Goldman Sachs has a new risk to manage: mob rage. News that the Wall Street firm has already set aside $16.7 billion for bonuses and other employee pay this year has provoked a visceral reaction.
Goldman has spent the past couple of weeks groping for a proper response to this anger. CEO Lloyd Blankfein has gone from saying that Goldman is “doing God’s work” to saying that “we apologize” for an unspecified catch-all category of “things that were clearly wrong and [that we] have reason to regret.”
The firm also announced an initiative through which new politically powerful “partners” — including the National Federation of Independent Business and the National Urban League — will help it to direct $500 million to certain small businesses (at the likely expense of entrepreneurial start-ups without political backers).

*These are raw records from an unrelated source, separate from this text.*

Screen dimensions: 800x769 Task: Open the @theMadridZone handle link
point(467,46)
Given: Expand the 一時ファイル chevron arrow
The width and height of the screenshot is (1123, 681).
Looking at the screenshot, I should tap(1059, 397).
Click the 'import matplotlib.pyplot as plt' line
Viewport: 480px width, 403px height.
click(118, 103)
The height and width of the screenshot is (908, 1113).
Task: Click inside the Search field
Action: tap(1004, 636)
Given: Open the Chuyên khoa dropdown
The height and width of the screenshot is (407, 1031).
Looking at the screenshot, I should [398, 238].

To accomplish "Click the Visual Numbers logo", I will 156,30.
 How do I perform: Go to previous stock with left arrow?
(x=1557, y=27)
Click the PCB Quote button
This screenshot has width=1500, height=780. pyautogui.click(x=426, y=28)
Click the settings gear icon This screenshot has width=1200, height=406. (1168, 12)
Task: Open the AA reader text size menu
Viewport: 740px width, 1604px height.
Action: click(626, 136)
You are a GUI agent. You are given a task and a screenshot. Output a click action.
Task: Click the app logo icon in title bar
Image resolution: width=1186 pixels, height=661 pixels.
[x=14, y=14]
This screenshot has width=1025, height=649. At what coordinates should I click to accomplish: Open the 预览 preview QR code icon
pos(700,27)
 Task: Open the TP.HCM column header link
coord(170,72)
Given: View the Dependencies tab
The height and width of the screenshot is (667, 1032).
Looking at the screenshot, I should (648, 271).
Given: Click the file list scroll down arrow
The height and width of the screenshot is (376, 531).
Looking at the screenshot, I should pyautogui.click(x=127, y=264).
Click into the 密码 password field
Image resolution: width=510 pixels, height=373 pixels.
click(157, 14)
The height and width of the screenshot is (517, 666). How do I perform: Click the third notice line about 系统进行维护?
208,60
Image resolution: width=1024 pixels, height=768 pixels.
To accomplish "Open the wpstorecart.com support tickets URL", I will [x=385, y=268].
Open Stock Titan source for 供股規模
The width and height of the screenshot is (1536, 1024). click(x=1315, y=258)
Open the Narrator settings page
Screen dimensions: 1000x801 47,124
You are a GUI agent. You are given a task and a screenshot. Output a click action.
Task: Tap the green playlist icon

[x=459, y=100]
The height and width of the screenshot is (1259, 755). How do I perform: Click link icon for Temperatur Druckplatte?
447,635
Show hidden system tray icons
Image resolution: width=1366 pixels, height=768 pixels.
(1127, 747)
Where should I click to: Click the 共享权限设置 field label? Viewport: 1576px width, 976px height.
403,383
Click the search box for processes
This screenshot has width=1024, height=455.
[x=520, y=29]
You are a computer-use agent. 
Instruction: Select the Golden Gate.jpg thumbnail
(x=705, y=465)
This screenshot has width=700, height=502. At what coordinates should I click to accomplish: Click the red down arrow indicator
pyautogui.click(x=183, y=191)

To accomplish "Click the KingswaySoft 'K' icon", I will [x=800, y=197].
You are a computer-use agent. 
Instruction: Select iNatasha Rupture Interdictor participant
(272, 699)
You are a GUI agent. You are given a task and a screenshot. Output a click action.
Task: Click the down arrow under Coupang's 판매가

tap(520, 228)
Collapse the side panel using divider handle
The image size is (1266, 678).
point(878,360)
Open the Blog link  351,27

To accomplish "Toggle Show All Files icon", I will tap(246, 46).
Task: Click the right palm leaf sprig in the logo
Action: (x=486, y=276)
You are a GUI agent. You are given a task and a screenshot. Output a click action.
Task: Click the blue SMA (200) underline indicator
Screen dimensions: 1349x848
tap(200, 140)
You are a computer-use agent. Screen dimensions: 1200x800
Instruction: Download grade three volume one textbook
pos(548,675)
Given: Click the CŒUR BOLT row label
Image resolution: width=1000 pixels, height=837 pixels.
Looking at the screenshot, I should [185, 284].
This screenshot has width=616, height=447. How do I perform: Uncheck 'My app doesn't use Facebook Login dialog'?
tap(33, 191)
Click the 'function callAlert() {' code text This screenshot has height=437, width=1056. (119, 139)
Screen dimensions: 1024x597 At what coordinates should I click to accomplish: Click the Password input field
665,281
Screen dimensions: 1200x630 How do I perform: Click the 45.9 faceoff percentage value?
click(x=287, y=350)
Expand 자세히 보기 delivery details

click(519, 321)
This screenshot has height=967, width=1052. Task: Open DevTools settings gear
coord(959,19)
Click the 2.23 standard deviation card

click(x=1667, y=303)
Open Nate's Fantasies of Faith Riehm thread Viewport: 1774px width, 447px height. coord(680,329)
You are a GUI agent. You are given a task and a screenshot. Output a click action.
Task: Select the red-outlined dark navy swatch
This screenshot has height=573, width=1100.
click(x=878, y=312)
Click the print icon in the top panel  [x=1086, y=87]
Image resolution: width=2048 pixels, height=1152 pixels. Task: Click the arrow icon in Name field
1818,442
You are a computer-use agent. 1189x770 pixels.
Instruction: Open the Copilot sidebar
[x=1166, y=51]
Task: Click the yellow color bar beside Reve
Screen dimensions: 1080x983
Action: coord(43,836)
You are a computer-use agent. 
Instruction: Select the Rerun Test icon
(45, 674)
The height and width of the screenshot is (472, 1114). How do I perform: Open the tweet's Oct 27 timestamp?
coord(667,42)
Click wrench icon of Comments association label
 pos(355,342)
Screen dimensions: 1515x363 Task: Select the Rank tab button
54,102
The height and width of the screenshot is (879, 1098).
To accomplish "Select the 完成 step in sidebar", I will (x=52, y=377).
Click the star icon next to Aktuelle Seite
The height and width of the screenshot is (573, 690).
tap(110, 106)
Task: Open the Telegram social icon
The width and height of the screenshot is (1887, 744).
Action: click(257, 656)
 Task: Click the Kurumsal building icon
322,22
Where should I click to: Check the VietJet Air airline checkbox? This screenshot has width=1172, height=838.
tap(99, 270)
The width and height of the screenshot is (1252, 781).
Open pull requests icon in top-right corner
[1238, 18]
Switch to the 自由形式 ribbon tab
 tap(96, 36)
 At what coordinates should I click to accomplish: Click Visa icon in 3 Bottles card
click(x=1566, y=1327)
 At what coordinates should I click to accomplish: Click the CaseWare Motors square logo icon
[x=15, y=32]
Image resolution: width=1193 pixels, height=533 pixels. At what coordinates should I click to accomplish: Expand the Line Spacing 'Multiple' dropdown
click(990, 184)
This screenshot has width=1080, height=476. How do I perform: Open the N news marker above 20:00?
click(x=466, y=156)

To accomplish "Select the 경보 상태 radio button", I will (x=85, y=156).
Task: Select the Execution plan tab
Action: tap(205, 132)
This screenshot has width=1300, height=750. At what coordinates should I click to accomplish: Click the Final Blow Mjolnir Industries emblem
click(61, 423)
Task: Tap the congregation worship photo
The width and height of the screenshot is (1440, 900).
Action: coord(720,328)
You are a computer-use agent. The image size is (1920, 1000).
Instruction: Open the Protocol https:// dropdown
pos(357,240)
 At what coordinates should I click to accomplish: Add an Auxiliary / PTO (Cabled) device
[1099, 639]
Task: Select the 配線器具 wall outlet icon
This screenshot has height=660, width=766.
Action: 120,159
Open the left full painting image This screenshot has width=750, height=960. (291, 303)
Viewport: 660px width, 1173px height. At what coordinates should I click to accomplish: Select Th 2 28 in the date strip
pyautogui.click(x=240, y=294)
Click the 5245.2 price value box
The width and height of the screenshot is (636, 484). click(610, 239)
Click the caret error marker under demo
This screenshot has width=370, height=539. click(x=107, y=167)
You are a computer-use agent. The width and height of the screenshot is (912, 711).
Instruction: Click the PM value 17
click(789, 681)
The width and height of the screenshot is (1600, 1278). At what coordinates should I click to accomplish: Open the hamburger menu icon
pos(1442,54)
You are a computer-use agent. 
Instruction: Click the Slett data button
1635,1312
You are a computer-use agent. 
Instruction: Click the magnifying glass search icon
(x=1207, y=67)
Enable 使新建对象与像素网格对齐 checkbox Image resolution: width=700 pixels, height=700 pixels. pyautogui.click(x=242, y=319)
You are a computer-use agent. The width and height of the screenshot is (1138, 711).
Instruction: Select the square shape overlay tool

And Goldman has once again cancelled its holiday party and even asked employees not to hold their own traditional at-home parties for workers in their divisions.
These efforts have only provoked more — and uglier — anger. “Blood money. A propitiation,” wrote a Wall Street Journal commenter in response to an article about the small-business initiative. A New York Times commenter agreed. Another Times commenter called it “a drop in the bloody bucket of GS profits.”
It would be comforting to dismiss such sentiments as extreme outliers. But the pop-culture verdict that Goldman is “a great vampire squid wrapped around the face of humanity, relentlessly jamming its blood funnel into anything that smells like money” has stuck. Wall Street itself seems to have uneasily settled for treating this disturbing imagery as a joke.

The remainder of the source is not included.